EXERCISE DIRECTIONS:
Starting with the first line, output the data exactly through to the end.

EXERCISE DATA:
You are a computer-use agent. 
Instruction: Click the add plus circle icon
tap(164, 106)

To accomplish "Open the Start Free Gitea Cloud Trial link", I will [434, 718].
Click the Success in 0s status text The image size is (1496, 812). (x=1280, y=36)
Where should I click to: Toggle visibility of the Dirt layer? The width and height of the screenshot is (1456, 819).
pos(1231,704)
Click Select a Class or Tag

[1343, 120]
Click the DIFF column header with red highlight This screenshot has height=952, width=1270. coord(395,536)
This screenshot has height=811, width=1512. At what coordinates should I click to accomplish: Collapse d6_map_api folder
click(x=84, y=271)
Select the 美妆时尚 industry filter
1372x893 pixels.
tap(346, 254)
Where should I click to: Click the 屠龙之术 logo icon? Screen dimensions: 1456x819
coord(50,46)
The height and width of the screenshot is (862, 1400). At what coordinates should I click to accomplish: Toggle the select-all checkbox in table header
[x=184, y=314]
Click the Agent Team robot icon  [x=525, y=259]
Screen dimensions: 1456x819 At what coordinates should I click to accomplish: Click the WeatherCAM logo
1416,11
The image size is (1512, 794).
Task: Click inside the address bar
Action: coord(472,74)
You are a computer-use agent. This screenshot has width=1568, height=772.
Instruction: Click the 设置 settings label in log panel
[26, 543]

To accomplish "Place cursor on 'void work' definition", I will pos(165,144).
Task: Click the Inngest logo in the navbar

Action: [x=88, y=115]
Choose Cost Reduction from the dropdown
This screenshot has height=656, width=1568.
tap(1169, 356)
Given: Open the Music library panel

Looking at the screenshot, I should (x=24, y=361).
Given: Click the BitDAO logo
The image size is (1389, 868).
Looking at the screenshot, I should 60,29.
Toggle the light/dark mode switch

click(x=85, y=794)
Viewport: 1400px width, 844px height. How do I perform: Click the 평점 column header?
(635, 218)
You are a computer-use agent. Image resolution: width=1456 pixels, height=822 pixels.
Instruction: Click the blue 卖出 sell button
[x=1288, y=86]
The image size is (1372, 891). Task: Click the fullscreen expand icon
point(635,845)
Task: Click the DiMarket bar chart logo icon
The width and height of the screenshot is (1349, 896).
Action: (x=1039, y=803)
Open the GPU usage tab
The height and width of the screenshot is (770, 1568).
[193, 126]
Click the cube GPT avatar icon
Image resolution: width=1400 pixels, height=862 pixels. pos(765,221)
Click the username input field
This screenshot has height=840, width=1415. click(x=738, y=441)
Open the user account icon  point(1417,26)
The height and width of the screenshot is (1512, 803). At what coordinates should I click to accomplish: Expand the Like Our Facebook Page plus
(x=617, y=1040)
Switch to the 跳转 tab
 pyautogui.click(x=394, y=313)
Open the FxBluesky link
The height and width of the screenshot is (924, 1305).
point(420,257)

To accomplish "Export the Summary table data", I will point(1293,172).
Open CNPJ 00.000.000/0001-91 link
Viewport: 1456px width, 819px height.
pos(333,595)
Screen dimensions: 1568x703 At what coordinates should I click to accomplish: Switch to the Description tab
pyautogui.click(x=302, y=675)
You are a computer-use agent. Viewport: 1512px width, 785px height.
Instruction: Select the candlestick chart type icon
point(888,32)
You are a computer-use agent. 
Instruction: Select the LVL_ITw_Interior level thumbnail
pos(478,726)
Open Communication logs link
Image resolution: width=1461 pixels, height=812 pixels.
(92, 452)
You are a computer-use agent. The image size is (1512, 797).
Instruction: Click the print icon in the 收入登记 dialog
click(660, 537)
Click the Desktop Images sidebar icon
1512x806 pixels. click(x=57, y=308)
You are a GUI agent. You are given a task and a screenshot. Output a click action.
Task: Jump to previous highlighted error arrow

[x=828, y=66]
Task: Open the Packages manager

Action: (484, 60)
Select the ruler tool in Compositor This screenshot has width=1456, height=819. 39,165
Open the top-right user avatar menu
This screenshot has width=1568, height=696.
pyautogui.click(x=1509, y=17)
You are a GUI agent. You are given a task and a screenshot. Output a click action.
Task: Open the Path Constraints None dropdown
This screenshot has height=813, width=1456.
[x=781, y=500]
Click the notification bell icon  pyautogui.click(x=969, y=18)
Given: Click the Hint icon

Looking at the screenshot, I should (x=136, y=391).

SOLVED EXERCISE:
You are a computer-use agent. 
Instruction: Click the add plus circle icon
tap(164, 106)

To accomplish "Open the Start Free Gitea Cloud Trial link", I will [434, 718].
Click the Success in 0s status text The image size is (1496, 812). (x=1280, y=36)
Where should I click to: Toggle visibility of the Dirt layer? The width and height of the screenshot is (1456, 819).
pos(1231,704)
Click Select a Class or Tag

[1343, 120]
Click the DIFF column header with red highlight This screenshot has height=952, width=1270. coord(395,536)
This screenshot has height=811, width=1512. At what coordinates should I click to accomplish: Collapse d6_map_api folder
click(x=84, y=271)
Select the 美妆时尚 industry filter
1372x893 pixels.
tap(346, 254)
Where should I click to: Click the 屠龙之术 logo icon? Screen dimensions: 1456x819
coord(50,46)
The height and width of the screenshot is (862, 1400). At what coordinates should I click to accomplish: Toggle the select-all checkbox in table header
[x=184, y=314]
Click the Agent Team robot icon  [x=525, y=259]
Screen dimensions: 1456x819 At what coordinates should I click to accomplish: Click the WeatherCAM logo
1416,11
The image size is (1512, 794).
Task: Click inside the address bar
Action: coord(472,74)
You are a computer-use agent. This screenshot has width=1568, height=772.
Instruction: Click the 设置 settings label in log panel
[26, 543]

To accomplish "Place cursor on 'void work' definition", I will pos(165,144).
Task: Click the Inngest logo in the navbar

Action: [x=88, y=115]
Choose Cost Reduction from the dropdown
This screenshot has height=656, width=1568.
tap(1169, 356)
Given: Open the Music library panel

Looking at the screenshot, I should (x=24, y=361).
Given: Click the BitDAO logo
The image size is (1389, 868).
Looking at the screenshot, I should 60,29.
Toggle the light/dark mode switch

click(x=85, y=794)
Viewport: 1400px width, 844px height. How do I perform: Click the 평점 column header?
(635, 218)
You are a computer-use agent. Image resolution: width=1456 pixels, height=822 pixels.
Instruction: Click the blue 卖出 sell button
[x=1288, y=86]
The image size is (1372, 891). Task: Click the fullscreen expand icon
point(635,845)
Task: Click the DiMarket bar chart logo icon
The width and height of the screenshot is (1349, 896).
Action: (x=1039, y=803)
Open the GPU usage tab
The height and width of the screenshot is (770, 1568).
[193, 126]
Click the cube GPT avatar icon
Image resolution: width=1400 pixels, height=862 pixels. pos(765,221)
Click the username input field
This screenshot has height=840, width=1415. click(x=738, y=441)
Open the user account icon  point(1417,26)
The height and width of the screenshot is (1512, 803). At what coordinates should I click to accomplish: Expand the Like Our Facebook Page plus
(x=617, y=1040)
Switch to the 跳转 tab
 pyautogui.click(x=394, y=313)
Open the FxBluesky link
The height and width of the screenshot is (924, 1305).
point(420,257)

To accomplish "Export the Summary table data", I will point(1293,172).
Open CNPJ 00.000.000/0001-91 link
Viewport: 1456px width, 819px height.
pos(333,595)
Screen dimensions: 1568x703 At what coordinates should I click to accomplish: Switch to the Description tab
pyautogui.click(x=302, y=675)
You are a computer-use agent. Viewport: 1512px width, 785px height.
Instruction: Select the candlestick chart type icon
point(888,32)
You are a computer-use agent. 
Instruction: Select the LVL_ITw_Interior level thumbnail
pos(478,726)
Open Communication logs link
Image resolution: width=1461 pixels, height=812 pixels.
(92, 452)
You are a computer-use agent. The image size is (1512, 797).
Instruction: Click the print icon in the 收入登记 dialog
click(660, 537)
Click the Desktop Images sidebar icon
1512x806 pixels. click(x=57, y=308)
You are a GUI agent. You are given a task and a screenshot. Output a click action.
Task: Jump to previous highlighted error arrow

[x=828, y=66]
Task: Open the Packages manager

Action: (484, 60)
Select the ruler tool in Compositor This screenshot has width=1456, height=819. 39,165
Open the top-right user avatar menu
This screenshot has width=1568, height=696.
pyautogui.click(x=1509, y=17)
You are a GUI agent. You are given a task and a screenshot. Output a click action.
Task: Open the Path Constraints None dropdown
This screenshot has height=813, width=1456.
[x=781, y=500]
Click the notification bell icon  pyautogui.click(x=969, y=18)
Given: Click the Hint icon

Looking at the screenshot, I should (x=136, y=391).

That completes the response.